Stored records:
BEGIN
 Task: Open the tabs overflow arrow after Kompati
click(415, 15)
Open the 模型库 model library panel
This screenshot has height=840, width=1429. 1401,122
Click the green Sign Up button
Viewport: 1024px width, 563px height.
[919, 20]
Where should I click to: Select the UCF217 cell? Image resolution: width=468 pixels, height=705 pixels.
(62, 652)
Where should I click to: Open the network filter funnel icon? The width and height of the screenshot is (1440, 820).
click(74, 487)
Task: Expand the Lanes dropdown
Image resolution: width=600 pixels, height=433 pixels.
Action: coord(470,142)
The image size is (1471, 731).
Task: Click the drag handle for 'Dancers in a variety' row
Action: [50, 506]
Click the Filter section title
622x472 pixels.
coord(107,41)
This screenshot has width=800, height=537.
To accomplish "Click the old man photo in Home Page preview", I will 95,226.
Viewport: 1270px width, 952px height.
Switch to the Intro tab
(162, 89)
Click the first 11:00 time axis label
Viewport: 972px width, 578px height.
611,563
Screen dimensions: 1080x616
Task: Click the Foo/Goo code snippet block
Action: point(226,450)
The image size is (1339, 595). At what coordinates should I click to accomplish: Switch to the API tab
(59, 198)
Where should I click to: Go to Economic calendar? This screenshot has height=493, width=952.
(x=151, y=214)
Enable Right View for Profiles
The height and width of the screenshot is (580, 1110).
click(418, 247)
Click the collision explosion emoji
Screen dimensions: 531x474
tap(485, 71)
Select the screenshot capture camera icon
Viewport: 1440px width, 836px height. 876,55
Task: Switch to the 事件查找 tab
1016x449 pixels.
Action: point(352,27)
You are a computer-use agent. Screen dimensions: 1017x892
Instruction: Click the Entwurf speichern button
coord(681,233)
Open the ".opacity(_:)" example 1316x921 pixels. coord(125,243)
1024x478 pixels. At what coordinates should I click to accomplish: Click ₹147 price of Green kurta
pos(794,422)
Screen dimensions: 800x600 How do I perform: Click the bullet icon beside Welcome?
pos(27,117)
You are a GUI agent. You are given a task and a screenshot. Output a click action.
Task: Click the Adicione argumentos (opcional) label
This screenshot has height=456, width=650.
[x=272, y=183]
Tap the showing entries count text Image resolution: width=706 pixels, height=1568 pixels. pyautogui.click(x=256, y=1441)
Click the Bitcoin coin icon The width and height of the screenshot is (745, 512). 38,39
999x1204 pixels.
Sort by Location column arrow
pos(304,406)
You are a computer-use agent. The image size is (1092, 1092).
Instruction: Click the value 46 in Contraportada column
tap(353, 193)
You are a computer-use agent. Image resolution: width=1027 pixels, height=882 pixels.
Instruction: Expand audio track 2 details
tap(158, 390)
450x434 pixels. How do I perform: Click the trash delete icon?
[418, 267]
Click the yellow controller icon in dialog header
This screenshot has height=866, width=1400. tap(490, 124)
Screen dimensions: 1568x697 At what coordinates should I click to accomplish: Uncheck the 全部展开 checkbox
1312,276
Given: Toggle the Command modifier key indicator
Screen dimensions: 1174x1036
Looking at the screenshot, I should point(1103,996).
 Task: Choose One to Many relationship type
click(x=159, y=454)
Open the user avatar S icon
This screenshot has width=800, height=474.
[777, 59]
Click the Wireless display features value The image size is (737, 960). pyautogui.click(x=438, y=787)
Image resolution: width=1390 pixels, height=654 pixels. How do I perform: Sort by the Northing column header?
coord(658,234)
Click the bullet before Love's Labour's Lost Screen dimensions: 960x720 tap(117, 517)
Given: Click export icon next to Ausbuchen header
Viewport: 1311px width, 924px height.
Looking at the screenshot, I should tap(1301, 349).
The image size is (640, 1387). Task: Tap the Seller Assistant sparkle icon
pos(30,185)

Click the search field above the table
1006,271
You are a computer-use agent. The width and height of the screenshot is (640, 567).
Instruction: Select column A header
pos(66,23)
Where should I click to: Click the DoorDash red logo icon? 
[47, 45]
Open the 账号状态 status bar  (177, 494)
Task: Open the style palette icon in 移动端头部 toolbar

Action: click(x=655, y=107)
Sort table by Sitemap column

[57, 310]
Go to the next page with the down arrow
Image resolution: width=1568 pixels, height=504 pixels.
END
• PROBLEM REQUIREMENTS: Copy the lines of the data above exactly as written, beginning with the line containing "Image resolution: width=600" and ending with the line containing "This screenshot has width=800, height=537.", and leave out all other lines.

• ANSWER:
Image resolution: width=600 pixels, height=433 pixels.
Action: coord(470,142)
The image size is (1471, 731).
Task: Click the drag handle for 'Dancers in a variety' row
Action: [50, 506]
Click the Filter section title
622x472 pixels.
coord(107,41)
This screenshot has width=800, height=537.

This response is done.